The reality is that defending a lawsuit (particularly with a prestigious firm like Woodard Emhardt as counsel) is much more expensive than changing your logo and menu colors. The trade dress of Napolese and Crust is probably similar enough to defeat any counterclaim that this is a “frivolous” complaint, which could entitle Crust to attorney fees, so Napolese has the upper hand to drive this litigation as far as they want it to go.

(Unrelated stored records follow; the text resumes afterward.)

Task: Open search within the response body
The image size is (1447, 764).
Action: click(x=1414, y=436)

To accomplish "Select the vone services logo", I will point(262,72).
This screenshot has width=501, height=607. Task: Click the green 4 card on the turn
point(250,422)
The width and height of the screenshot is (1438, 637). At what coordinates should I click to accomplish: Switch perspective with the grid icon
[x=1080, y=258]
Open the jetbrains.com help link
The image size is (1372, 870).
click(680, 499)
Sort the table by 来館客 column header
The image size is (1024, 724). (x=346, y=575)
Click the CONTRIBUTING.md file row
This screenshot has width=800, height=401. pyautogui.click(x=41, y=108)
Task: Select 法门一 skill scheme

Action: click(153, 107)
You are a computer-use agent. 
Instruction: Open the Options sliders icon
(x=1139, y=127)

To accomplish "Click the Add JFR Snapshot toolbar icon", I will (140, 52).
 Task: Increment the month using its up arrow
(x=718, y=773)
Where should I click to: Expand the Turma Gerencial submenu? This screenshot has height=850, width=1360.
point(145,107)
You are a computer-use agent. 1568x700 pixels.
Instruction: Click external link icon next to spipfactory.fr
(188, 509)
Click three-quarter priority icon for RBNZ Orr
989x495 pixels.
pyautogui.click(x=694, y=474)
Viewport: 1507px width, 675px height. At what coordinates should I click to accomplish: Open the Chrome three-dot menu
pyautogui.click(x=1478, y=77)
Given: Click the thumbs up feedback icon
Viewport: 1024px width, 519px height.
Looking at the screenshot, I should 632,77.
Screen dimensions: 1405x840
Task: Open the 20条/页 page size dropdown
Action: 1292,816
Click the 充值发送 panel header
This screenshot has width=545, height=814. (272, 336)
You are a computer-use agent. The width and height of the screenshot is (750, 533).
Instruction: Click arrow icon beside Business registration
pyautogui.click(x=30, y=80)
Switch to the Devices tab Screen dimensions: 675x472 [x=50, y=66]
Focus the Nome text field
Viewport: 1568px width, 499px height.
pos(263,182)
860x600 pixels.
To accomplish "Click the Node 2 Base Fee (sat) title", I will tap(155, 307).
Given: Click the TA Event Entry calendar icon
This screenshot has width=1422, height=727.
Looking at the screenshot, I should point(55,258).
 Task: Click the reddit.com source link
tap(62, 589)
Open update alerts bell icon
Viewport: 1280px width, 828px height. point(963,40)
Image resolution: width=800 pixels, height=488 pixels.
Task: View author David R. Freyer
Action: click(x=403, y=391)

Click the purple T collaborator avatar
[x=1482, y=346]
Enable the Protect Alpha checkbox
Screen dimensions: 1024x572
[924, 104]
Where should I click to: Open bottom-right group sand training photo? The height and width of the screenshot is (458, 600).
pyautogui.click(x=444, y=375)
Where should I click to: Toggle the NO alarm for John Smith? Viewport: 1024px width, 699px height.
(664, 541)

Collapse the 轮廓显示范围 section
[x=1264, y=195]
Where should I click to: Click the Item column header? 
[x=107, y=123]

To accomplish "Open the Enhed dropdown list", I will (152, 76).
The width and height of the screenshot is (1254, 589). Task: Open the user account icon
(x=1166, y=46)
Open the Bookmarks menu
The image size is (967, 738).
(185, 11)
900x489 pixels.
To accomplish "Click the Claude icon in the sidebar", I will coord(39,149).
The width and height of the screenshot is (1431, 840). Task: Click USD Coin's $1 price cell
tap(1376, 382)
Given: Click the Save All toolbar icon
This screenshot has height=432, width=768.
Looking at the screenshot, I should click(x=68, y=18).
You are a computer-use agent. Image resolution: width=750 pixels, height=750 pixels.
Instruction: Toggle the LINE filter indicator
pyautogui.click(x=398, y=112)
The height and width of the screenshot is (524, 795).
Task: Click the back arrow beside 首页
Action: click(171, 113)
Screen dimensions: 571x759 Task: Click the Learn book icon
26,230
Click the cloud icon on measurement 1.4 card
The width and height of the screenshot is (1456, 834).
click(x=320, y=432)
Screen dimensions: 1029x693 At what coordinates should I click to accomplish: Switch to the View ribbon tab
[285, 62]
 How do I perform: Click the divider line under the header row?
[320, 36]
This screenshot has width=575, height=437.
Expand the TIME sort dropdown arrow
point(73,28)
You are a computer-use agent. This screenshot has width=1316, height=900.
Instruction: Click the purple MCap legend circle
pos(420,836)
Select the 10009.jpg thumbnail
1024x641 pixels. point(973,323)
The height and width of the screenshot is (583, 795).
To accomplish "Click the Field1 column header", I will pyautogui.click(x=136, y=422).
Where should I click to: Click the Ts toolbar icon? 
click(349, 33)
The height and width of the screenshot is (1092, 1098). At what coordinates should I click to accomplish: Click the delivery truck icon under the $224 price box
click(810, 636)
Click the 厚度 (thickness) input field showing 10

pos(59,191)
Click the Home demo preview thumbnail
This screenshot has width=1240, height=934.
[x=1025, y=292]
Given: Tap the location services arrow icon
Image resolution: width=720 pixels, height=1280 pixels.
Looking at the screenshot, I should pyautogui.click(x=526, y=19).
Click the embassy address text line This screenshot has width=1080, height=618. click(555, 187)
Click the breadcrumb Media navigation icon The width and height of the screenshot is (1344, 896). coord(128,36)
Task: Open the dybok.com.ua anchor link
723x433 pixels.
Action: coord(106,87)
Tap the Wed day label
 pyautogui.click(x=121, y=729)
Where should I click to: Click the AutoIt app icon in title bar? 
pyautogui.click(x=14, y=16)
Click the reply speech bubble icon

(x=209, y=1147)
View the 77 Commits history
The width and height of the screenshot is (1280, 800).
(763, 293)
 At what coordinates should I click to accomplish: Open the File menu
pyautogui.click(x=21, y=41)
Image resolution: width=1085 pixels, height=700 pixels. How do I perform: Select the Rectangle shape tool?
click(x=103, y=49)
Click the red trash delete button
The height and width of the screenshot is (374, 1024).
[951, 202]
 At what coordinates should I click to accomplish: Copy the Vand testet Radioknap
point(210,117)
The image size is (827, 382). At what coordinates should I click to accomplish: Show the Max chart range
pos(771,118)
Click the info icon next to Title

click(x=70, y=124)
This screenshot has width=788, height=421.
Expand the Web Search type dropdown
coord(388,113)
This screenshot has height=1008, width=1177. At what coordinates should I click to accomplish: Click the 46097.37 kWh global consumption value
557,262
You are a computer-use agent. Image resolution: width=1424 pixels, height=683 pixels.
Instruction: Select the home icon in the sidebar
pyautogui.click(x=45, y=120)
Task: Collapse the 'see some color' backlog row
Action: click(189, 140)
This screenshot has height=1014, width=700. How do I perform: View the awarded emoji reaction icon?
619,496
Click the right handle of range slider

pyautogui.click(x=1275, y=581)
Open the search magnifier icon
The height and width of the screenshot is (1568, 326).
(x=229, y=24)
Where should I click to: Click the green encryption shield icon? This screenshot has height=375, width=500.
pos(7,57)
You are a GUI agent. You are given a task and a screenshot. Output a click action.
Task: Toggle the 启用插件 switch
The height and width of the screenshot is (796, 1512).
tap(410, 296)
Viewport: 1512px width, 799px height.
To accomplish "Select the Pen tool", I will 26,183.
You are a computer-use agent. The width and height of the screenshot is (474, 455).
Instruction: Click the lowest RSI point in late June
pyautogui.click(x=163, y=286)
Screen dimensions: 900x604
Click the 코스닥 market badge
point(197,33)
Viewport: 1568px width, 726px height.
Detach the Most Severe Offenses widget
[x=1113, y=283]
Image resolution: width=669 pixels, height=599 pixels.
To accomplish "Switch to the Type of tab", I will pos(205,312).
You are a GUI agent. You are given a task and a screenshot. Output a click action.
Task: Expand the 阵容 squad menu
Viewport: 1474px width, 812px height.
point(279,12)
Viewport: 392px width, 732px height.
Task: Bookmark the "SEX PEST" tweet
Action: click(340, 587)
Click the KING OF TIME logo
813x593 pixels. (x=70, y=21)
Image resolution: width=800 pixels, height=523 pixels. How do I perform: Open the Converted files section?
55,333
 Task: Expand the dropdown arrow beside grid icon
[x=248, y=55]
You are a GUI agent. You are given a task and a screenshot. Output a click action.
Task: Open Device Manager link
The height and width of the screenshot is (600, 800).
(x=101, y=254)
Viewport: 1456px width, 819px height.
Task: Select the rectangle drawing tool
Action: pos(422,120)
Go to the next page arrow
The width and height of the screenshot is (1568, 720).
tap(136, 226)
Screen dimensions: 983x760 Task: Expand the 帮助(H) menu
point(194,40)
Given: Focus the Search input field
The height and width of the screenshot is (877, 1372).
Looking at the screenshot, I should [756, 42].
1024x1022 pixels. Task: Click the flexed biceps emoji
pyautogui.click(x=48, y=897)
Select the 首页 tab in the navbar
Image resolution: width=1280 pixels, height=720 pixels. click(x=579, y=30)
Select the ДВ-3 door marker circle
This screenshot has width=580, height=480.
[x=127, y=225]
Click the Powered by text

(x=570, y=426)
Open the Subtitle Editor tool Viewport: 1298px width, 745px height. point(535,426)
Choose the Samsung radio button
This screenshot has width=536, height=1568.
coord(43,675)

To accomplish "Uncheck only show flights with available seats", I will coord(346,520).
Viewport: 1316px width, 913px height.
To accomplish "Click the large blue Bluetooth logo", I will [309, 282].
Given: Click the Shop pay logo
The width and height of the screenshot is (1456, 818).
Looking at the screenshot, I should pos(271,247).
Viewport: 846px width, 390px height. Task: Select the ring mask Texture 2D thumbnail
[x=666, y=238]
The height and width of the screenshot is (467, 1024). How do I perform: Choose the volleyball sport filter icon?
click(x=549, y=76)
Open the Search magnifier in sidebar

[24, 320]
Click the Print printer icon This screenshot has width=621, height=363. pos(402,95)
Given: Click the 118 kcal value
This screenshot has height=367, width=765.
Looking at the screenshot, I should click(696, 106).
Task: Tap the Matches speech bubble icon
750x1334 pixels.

3. One more thing to consider is the similarity of the trade dress of other neapolitan pizzerias across the state/country. If neopolitan pizzerias frequently utilize the stone oven/shield logo/bar stool/whatever, that info could affect both the “distinctiveness” analysis for the Napolese trade dress and the “likelihood of confusion” analysis in comparing Crust trade dress. I don’t usually eat fancy pizza so I can’t comment here.
What are your thoughts on the Complaint? More info about the lawsuit is available in the Indianapolis Star. Stay tuned to this blog for updates.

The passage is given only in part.